Eligibility criteria

• Inclusion Criteria:
• - Patients must meet all of the following inclusion criteria to be eligible for enrollment:
• • 1. BV+DLBCL, NOS diagnosed by pathological diagnosis according to WHO 2016 classification criteria;
• • 2. Sign the informed consent form;
• • 3. Systemic PET/CT performed within 28 days prior to enrollment demonstrating at least one measurable lesion in two perpendicular dimensions (nodal lesion: longest diameter \>15 mm, short axis \>5 mm; extranodal lesion: longest diameter \>10 mm) per Lugano 2014 criteria;
• • 4. ECOG Performance Status (PS) of 0-2;
• 5. Adequate organ and bone marrow function defined as:
• • Hematology: Absolute neutrophil count (ANC) ≥1.0×10⁹/L, platelet count (PLT) ≥50×10⁹/L, hemoglobin (HGB) ≥8.0 g/dL; without granulocyte colony-stimulating factor, platelet transfusion, or red blood cell transfusion within 7 days prior to testing.
• • Liver function: Total bilirubin (TBIL) ≤1.5×ULN; alanine aminotransferase (ALT) and aspartate aminotransferase (AST) ≤2.5×ULN.
• • Renal function: Serum creatinine (Cr) ≤1.5×ULN or creatinine clearance rate (CCR) ≥50 mL/min.
• • Cardiac function: NYHA class \<III; left ventricular ejection fraction (LVEF) ≥50% by echocardiography.
• • Coagulation: International normalized ratio (INR) ≤1.5×ULN, activated partial thromboplastin time (APTT) ≤ULN +10 s, prothrombin time (PT) ≤ULN +3 s.
• • Thyroid function: Baseline thyroid-stimulating hormone (TSH) within normal range or abnormal TSH with normal T3/T4 levels and no clinical symptoms.
• • 6. Expected survival ≥ 3 months.
• • 7. Age 18-70 years.
• • 8. For subjects of childbearing potential or with partners of childbearing potential: Agreement to use highly effective contraception during treatment and for 90 days after the last dose.
• Exclusion Criteria:
• • Patients who meet any of the following criteria will be excluded from the study：
• • 1. Central nervous system (CNS) involvement.
• • 2. Second primary malignancy (except cured non-melanoma skin cancer, superficial bladder cancer, cervical carcinoma in situ, gastrointestinal intramucosal carcinoma, or breast cancer with no recurrence within 5 years).
• • 3. History of severe allergic diseases, hypersensitivity to macromolecular protein preparations, or any component of Brentuximab Vedotin.
• • 4. Prior allogeneic organ transplant or hematopoietic stem cell transplantation.

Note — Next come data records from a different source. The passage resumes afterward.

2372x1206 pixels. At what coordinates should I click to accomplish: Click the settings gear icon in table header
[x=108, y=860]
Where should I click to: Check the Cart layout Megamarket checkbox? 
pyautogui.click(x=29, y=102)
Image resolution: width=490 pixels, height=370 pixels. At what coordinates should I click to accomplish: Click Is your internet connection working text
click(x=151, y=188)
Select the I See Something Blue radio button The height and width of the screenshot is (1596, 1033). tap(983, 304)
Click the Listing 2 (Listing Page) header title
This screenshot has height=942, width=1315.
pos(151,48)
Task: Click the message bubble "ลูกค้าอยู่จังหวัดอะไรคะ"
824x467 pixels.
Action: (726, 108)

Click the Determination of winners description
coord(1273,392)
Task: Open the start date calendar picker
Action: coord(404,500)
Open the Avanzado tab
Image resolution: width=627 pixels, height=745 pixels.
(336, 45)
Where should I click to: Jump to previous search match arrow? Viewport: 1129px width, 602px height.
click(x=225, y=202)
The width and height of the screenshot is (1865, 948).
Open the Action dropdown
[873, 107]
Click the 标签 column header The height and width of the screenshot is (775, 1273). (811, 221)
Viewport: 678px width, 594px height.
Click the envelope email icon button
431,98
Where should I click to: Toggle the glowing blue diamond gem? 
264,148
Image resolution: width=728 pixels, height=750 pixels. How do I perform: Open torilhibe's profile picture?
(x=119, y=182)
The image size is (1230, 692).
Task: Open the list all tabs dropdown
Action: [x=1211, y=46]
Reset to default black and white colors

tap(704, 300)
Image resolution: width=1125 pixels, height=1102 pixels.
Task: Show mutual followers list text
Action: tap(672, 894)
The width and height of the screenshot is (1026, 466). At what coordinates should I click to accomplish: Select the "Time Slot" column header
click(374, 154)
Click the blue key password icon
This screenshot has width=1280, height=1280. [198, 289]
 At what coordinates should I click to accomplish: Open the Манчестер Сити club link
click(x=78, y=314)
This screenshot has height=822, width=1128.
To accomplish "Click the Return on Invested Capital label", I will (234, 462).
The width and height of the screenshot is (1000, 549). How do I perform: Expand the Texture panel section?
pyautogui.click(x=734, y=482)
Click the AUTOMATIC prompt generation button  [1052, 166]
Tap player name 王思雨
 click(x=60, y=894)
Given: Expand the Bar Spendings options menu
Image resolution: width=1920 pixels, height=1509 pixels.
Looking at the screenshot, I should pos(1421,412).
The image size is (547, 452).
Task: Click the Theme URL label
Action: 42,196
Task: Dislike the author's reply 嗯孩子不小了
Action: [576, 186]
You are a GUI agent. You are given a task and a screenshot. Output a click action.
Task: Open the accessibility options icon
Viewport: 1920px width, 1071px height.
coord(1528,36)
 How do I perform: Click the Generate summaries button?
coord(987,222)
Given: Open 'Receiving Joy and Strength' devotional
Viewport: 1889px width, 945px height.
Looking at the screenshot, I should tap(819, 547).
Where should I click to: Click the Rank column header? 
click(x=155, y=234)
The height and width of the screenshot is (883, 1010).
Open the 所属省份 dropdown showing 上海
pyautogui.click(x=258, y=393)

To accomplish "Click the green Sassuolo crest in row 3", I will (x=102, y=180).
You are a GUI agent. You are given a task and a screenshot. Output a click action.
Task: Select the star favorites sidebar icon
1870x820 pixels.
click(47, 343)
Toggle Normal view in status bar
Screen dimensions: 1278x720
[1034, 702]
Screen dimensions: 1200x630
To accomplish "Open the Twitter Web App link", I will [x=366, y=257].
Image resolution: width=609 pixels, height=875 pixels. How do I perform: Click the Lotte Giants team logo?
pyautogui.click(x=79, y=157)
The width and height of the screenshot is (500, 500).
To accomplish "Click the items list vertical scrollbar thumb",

• • 5. Concurrent systemic anti-tumor therapy during the study.
• • 6. Anti-cancer vaccines or immunostimulatory anti-tumor therapy within 3 months prior to enrollment.
• • 7. Active severe acute/chronic infection requiring systemic therapy.
• • 8. Active or history of autoimmune disease within 2 years (exceptions: vitiligo, psoriasis, alopecia, Graves' disease without systemic treatment in the past 2 years; hypothyroidism requiring thyroid hormone replacement only; type I diabetes controlled with insulin).
• • 9. Systemic immunosuppressive therapy within 4 weeks prior to enrollment (excluding topical/nasal/inhaled corticosteroids or physiologic doses ≤10 mg/day prednisone equivalent).
• • 10. Positive serology for HIV antibody (HIV-Ab), Treponema pallidum antibody (TP-Ab), HCV antibody (HCV-Ab); HBsAg-positive with HBV DNA \>ULN.
• • 11. History of idiopathic pulmonary fibrosis or interstitial pneumonia.
• • 12. Active tuberculosis.
• • 13. Prior ≥Grade 3 immune-related adverse events from immunotherapy.
• • 14. History of neurologic/psychiatric disorders (e.g., epilepsy, dementia).
• • 15. Administration of live vaccines (e.g., influenza, varicella) within 4 weeks prior to treatment or planned during the study.
• • 16. History of alcohol/drug abuse.
• • 17. Pregnancy or lactation.
• • 18. Participation in another interventional clinical trial within 1 month prior to enrollment.
• • 19. Other factors deemed by investigators to potentially compromise efficacy/safety assessments.